En plus d'offrir plus de raisons d'être en admiration devant les fourmis, cette étude pourrait également faire la lumière sur l'évolution des insectes phytophages, selon ses auteurs. "Nos résultats suggèrent que les chenilles tropicales feraient bien de cibler leurs défenses et de se camoufler spécifiquement contre les arthropodes prédateurs", explique Petry. "Plus près des pôles, une prédation plus faible peut permettre aux chenilles de baisser leur garde."

On ne sait toujours pas si cela s'applique à d'autres types d'herbivores, écrivent les chercheurs, ou si cela se traduit du sous-bois jusqu'à la canopée.

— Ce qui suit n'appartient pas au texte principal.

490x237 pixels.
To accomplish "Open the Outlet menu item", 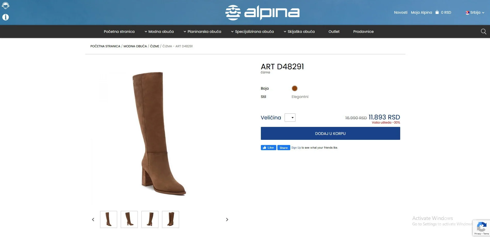I will (x=334, y=32).
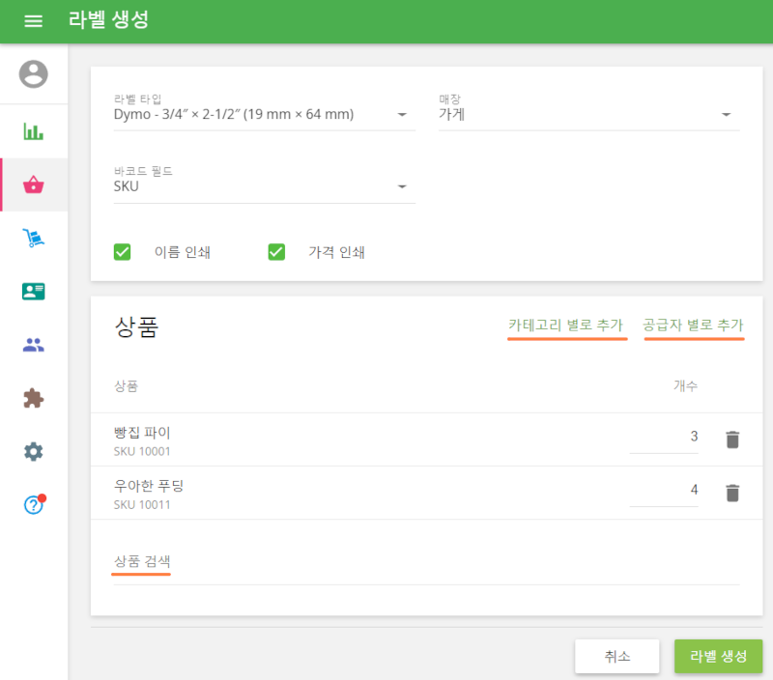This screenshot has height=680, width=773.
Task: Click in the 상품 검색 search field
Action: pyautogui.click(x=140, y=560)
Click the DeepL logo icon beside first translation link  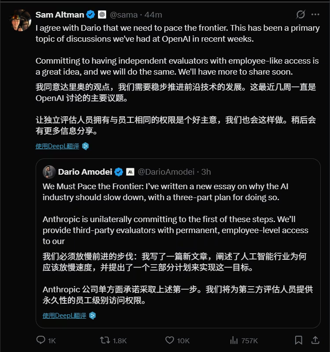[85, 146]
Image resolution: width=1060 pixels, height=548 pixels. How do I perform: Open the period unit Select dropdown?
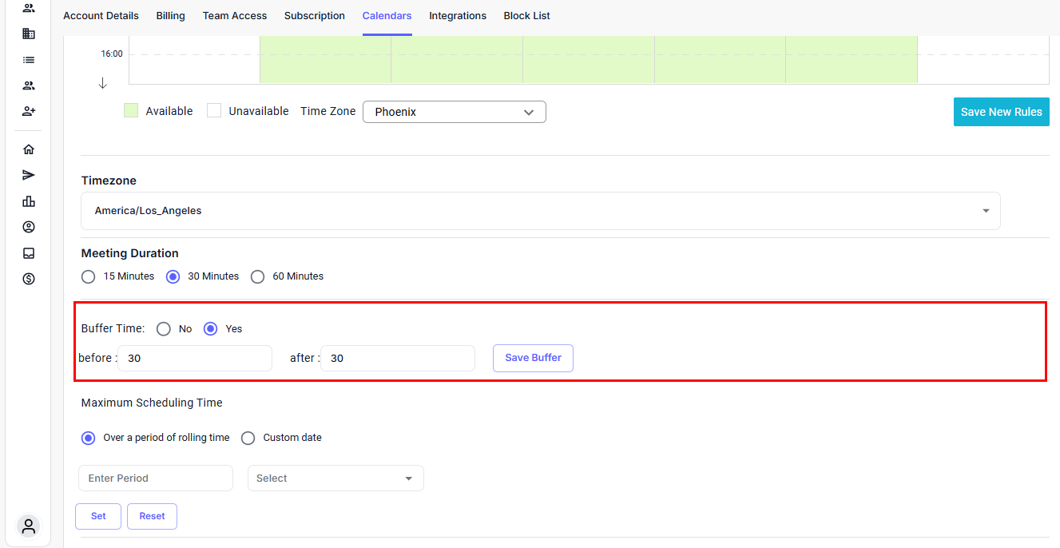click(x=335, y=479)
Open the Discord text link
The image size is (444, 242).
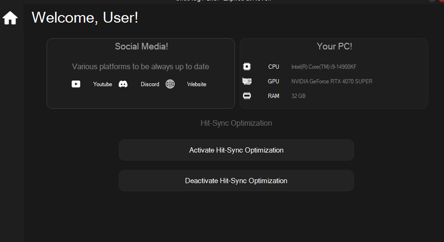click(150, 84)

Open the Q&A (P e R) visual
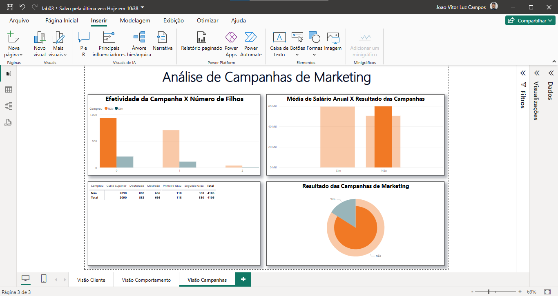coord(83,44)
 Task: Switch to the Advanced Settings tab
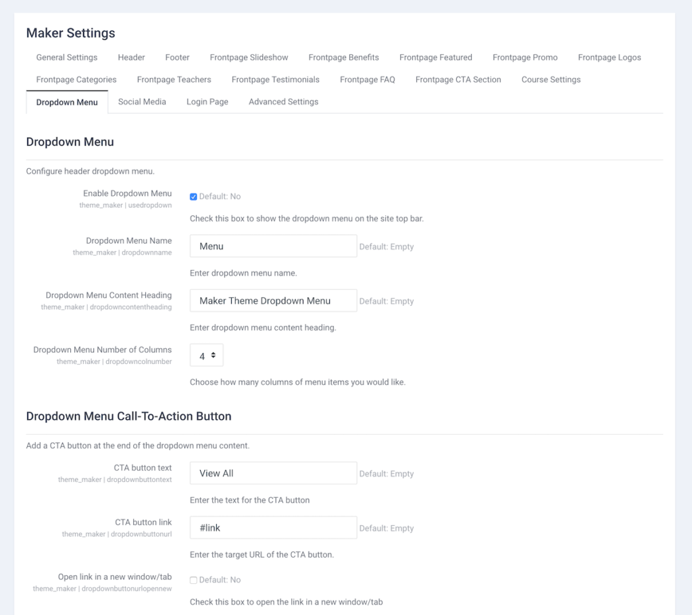point(283,101)

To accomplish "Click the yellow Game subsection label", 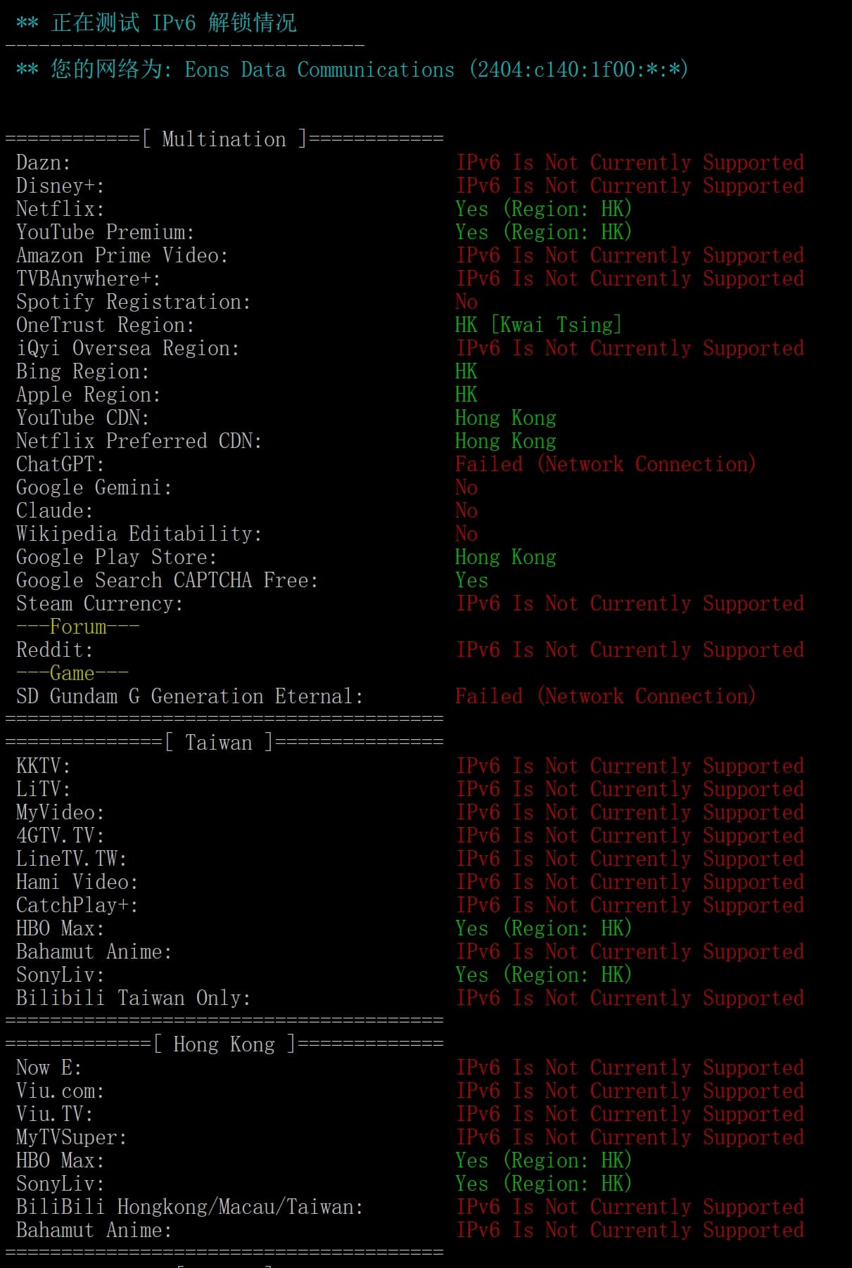I will tap(72, 673).
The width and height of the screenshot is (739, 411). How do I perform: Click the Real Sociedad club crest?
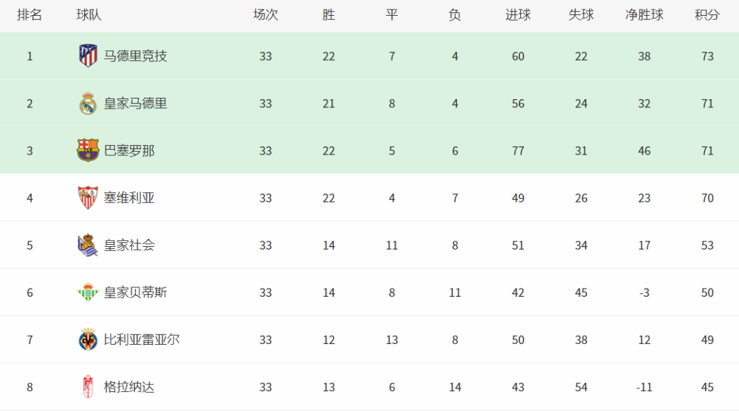coord(88,245)
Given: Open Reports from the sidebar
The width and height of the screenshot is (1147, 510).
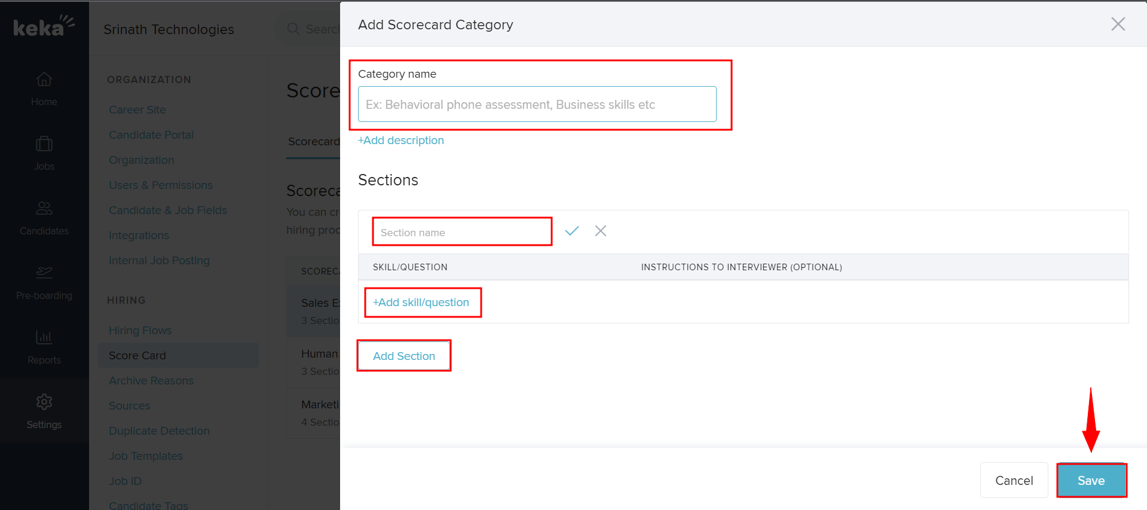Looking at the screenshot, I should 44,338.
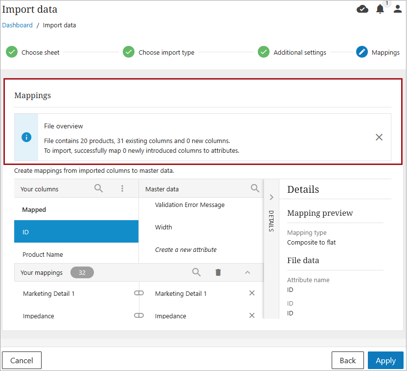Select Create a new attribute option
The image size is (407, 371).
(186, 249)
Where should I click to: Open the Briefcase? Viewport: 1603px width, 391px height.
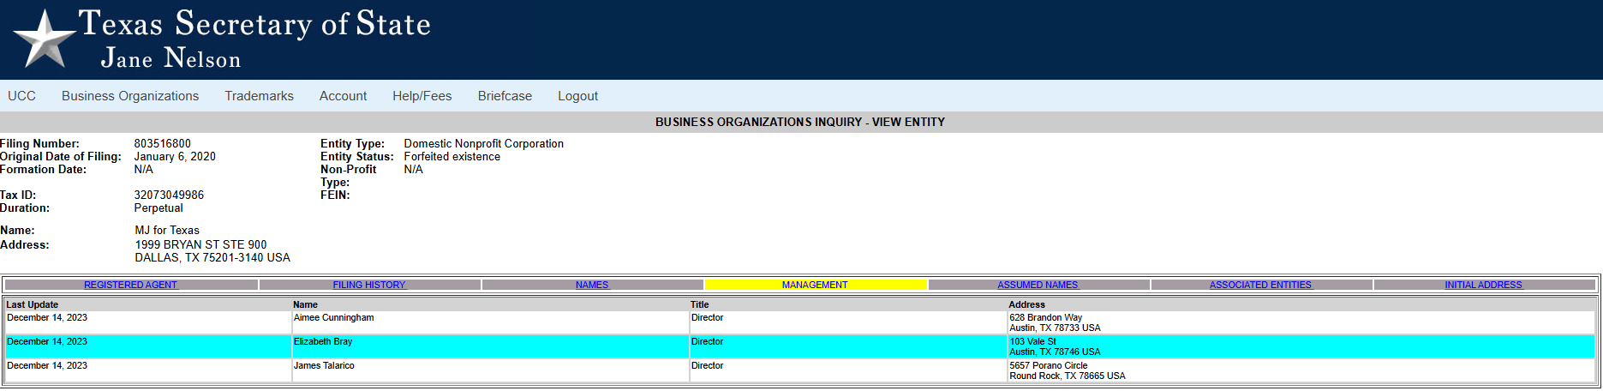505,96
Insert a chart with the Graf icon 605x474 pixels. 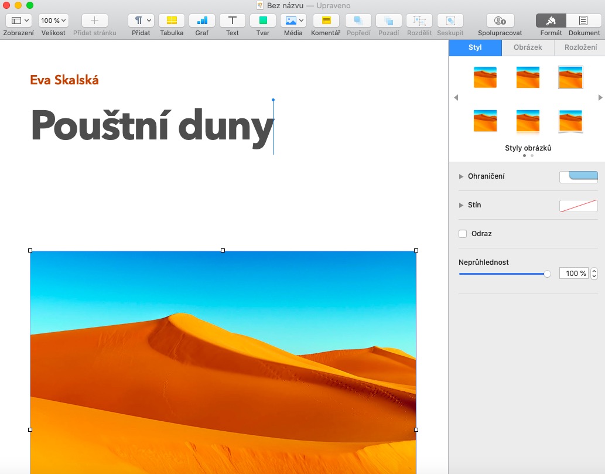tap(202, 21)
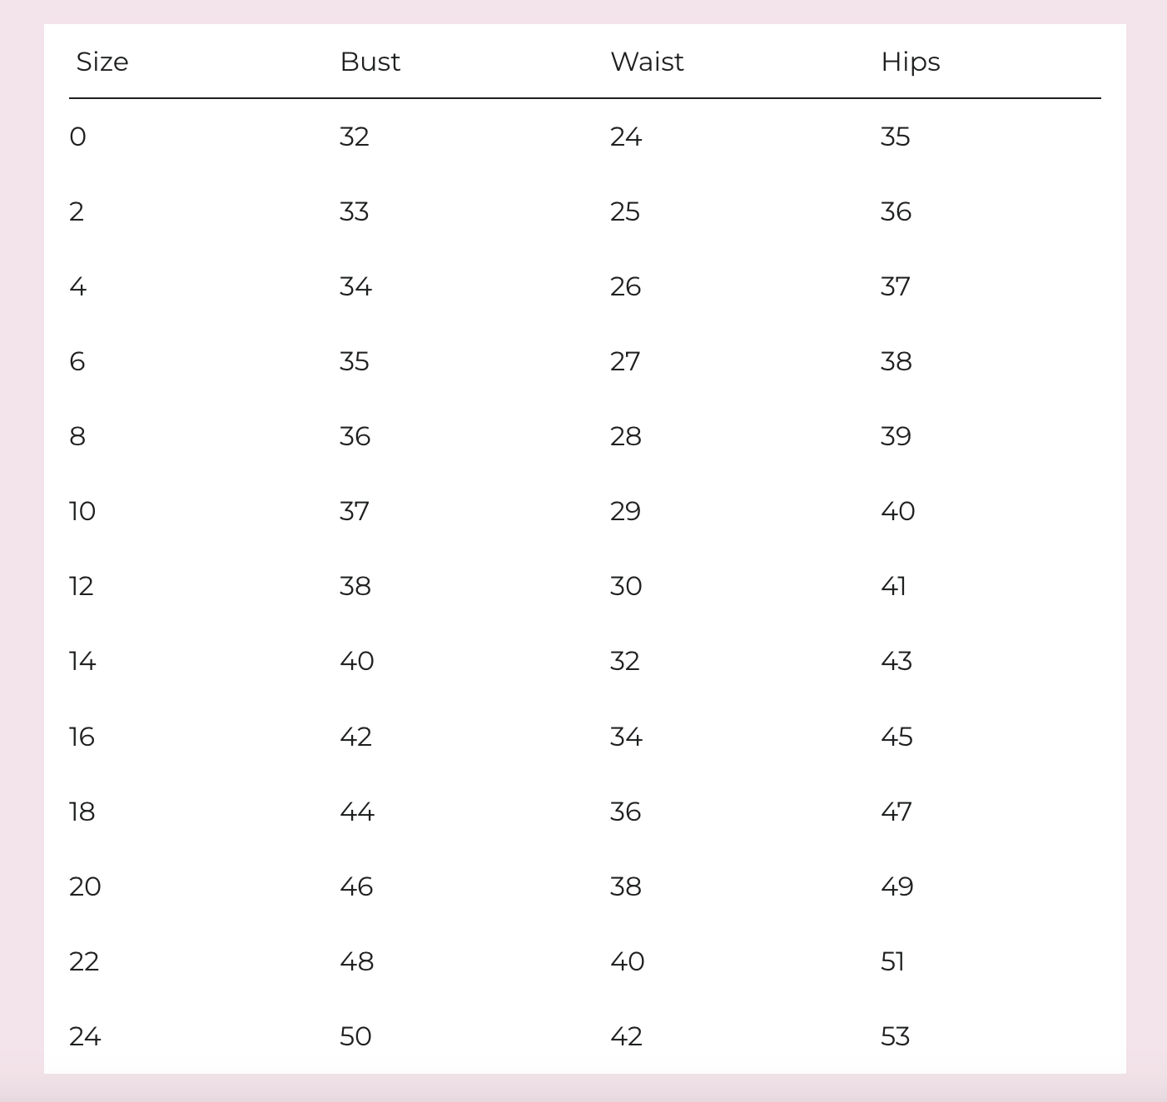Click bust value 44 for size 18
Screen dimensions: 1167x1102
357,812
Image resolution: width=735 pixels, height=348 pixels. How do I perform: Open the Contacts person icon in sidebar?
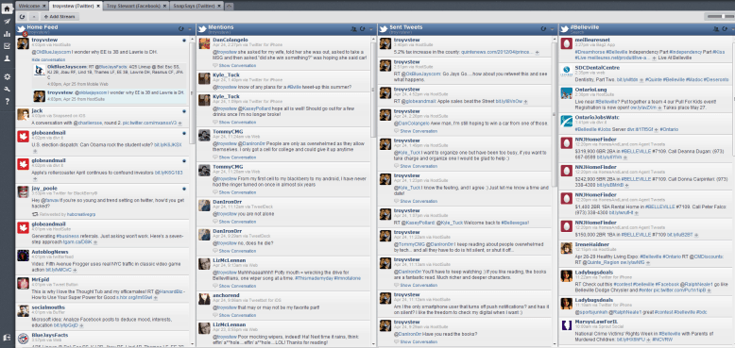7,58
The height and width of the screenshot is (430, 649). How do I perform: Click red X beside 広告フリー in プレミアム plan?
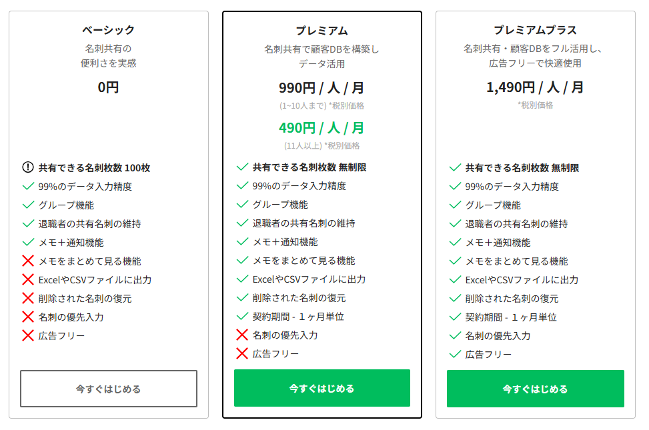[242, 353]
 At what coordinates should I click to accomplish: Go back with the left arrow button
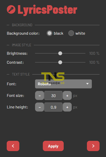(x=13, y=146)
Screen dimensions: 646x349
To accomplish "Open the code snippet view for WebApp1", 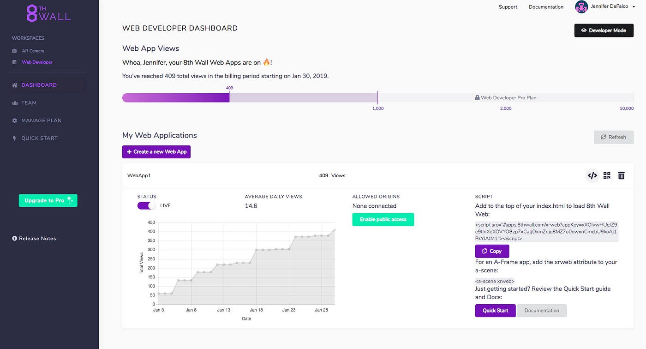I will (592, 175).
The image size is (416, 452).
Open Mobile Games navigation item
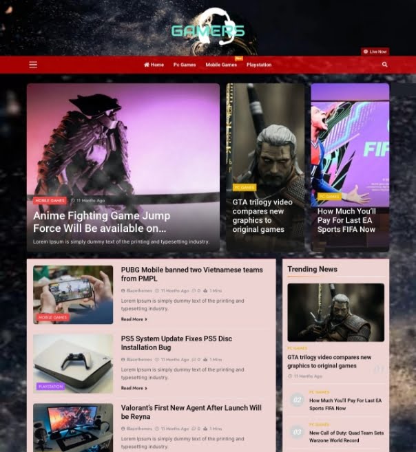click(x=221, y=65)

Ils disent qu'ils espèrent inspirer des études plus importantes et ambitieuses comme celle-ci, et que les recherches futures révéleront si ces modèles ont des effets en cascade sur les écosystèmes forestiers en général.

En attendant, cependant, ils suggèrent que nous ne tenons pas les fourmis pour acquises.

"Pour comprendre pourquoi le monde reste vert et n'est pas entièrement consommé par des hordes de chenilles", dit Roslin, "nous devons apprécier le rôle des arthropodes prédateurs".